Figure 7. Fuzzy rule base and inference process.

The neuro-fuzzy ANFIS framework is then utilised to optimize previously converted fuzzy rule base by fine-tuning both antecedent and consequent parameters in Figure 8. To demonstrate how reasoning is conducted through the obtained fuzzy rule base for aiding clinicians to reach a diagnosis, consider a patient of the following test results, i.e., (MMSE = 24, nWBV = 0.771), which are then normalized as (MMSE≈0.761, nWBV≈0.664) as shown with the red lines in Figure 7. The proposed approach starts by computing the matching degree of each available crisp test result against the membership functions of the associated fuzzy sets for the underlying variable. This can be visualized to demonstrate the level of fulfillment through the yellow patches in the Gaussian membership functions, which are annotated using linguistic fuzzy numbers in the example, to support the communication and understanding of derived knowledge to non-fuzzy experts such as clinicians and patients.

FIGURE 8

Figure 8. Adaptive network-based fuzzy inference system structure.

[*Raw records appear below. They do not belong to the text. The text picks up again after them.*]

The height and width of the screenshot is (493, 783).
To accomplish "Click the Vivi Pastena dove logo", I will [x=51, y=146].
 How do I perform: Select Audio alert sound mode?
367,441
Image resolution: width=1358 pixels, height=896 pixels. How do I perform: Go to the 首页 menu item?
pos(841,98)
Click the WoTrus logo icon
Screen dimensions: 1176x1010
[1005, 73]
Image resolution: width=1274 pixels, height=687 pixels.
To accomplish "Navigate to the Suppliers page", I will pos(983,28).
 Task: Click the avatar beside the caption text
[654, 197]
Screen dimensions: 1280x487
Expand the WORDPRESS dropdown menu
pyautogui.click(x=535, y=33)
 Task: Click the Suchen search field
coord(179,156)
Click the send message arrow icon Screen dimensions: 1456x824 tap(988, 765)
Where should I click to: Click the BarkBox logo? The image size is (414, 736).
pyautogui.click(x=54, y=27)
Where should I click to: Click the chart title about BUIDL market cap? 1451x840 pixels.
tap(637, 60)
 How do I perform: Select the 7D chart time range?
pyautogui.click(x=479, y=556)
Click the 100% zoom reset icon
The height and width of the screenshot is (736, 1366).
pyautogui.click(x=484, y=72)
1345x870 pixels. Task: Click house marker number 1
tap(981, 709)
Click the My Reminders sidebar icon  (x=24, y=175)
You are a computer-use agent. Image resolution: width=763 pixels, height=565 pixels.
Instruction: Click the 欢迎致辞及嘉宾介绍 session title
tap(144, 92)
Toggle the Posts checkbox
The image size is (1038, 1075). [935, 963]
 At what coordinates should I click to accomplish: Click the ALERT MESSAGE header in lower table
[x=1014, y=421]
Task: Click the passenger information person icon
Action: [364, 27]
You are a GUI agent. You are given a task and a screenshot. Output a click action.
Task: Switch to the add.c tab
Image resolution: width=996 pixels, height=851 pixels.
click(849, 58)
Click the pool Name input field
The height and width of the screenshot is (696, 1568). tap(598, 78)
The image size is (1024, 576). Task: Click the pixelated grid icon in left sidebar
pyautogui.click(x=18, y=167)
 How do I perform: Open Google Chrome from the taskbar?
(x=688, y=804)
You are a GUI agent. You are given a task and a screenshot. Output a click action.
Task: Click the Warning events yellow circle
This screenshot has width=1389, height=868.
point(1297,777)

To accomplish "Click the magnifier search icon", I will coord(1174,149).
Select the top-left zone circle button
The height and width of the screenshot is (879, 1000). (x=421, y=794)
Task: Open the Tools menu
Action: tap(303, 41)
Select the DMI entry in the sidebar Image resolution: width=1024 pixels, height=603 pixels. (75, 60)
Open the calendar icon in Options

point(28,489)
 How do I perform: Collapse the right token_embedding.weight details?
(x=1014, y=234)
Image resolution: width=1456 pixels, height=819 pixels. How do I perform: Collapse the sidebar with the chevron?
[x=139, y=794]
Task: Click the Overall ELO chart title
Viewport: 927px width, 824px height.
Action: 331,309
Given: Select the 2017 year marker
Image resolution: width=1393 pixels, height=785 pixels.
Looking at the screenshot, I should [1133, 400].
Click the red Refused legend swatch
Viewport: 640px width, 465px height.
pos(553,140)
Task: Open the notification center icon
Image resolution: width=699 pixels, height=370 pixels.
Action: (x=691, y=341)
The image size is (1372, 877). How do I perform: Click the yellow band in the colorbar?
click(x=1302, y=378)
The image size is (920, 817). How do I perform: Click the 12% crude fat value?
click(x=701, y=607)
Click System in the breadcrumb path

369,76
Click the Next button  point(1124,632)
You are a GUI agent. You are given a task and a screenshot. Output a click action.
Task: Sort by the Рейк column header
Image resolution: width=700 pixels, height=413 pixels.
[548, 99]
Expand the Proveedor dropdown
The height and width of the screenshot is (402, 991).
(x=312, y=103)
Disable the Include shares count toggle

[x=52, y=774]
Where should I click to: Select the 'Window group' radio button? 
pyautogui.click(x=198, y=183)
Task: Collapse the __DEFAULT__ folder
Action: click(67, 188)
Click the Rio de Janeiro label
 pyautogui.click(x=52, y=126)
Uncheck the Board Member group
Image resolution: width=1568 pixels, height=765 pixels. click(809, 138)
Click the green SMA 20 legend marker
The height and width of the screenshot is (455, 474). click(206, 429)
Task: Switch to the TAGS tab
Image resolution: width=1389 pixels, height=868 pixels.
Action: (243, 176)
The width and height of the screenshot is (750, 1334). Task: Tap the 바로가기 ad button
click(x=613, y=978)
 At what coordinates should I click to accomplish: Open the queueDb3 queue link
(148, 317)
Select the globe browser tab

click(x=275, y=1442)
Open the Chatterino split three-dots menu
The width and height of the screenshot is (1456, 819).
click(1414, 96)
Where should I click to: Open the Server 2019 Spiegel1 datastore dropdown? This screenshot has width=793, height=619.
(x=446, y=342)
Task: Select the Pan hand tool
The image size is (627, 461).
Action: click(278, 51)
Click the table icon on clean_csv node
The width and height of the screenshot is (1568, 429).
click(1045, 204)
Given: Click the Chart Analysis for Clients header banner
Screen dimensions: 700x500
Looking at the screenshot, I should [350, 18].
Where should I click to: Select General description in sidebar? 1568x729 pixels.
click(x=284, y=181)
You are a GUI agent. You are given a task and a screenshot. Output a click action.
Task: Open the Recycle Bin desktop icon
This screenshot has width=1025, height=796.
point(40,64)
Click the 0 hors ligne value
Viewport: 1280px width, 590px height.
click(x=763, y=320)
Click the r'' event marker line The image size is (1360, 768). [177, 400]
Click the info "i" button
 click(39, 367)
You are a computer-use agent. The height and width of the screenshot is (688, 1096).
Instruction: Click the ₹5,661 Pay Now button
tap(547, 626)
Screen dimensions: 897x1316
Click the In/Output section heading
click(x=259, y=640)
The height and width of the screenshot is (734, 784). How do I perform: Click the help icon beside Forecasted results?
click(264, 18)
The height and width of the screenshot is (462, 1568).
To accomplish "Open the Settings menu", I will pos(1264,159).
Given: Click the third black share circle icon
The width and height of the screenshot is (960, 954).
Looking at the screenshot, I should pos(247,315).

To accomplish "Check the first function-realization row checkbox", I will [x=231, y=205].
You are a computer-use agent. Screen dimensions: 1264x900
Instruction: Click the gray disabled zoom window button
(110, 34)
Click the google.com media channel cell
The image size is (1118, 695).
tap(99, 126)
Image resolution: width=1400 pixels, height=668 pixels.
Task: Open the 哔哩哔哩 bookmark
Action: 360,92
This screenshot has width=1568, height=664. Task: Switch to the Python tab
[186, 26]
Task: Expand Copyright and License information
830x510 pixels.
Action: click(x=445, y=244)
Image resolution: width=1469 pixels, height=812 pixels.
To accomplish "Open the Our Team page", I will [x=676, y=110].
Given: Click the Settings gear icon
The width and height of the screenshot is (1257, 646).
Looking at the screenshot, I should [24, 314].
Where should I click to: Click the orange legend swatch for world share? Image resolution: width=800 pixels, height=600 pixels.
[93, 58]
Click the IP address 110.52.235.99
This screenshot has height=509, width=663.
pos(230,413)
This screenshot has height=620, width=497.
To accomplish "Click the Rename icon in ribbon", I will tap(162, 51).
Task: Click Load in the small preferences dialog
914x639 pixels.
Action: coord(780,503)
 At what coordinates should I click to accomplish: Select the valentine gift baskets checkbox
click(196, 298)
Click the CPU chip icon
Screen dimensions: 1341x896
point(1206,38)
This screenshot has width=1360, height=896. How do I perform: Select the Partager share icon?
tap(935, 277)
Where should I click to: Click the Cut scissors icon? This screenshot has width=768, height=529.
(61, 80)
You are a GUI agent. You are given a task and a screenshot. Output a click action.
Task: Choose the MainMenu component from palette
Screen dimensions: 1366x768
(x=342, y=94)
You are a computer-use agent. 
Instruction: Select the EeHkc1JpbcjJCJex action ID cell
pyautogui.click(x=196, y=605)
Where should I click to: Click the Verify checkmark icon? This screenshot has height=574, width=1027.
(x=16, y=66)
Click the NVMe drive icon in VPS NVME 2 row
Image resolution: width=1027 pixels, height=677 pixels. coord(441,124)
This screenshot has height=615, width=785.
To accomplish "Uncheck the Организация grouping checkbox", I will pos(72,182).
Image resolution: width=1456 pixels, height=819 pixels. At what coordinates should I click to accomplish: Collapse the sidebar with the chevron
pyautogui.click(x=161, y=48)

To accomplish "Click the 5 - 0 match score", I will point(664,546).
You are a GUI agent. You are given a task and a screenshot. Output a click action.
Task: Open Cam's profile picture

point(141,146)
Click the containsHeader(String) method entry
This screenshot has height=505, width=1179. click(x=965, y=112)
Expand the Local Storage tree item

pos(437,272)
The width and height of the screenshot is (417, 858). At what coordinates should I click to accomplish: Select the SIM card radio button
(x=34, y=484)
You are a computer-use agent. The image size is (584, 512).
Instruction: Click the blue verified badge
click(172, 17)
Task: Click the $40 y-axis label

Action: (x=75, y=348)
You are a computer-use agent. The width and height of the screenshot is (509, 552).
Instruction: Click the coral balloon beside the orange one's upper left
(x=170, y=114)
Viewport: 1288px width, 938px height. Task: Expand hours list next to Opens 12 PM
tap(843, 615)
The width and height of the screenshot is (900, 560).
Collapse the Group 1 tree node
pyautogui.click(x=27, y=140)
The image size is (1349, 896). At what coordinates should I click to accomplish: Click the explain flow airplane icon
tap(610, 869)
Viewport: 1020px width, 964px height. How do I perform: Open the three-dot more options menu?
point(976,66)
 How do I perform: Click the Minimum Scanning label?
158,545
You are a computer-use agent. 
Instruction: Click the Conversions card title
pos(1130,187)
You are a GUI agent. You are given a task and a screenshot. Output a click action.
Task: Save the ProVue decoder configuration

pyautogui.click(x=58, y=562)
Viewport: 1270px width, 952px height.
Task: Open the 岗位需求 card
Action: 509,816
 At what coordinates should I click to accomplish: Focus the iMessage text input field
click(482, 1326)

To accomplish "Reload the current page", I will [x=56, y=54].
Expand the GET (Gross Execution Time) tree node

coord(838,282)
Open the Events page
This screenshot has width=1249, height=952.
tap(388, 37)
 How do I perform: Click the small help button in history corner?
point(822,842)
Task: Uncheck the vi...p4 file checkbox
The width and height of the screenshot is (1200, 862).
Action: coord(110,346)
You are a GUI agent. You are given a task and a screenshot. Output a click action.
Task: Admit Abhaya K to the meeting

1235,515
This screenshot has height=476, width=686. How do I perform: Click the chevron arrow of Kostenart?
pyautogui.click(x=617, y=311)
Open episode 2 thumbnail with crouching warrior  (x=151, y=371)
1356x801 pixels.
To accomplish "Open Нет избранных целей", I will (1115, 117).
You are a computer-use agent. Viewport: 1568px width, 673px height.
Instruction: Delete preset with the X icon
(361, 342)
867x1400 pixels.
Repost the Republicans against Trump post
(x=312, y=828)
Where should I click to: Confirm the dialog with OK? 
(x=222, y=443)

Once the firing degrees of the membership functions are calculated with respect to the corresponding antecedent variables for a given rule, the overall matching degree with respect to all rule condition variables is computed by applying the associated fuzzy operator (i.e., the product operation in this example). The resultant activation strength of a given rule is then normalized to calculate its contribution relative to those from alternative rules in the rule base. The consequents of individual rules weighted by the associated normalized activation degrees are finally averaged to produce the overall output of the entire reasoning process. In this example, the overall outcome for the given instance is 0.776, which can be rounded to 1, suggesting a positive diagnosis, along with a confidence of 77.6%.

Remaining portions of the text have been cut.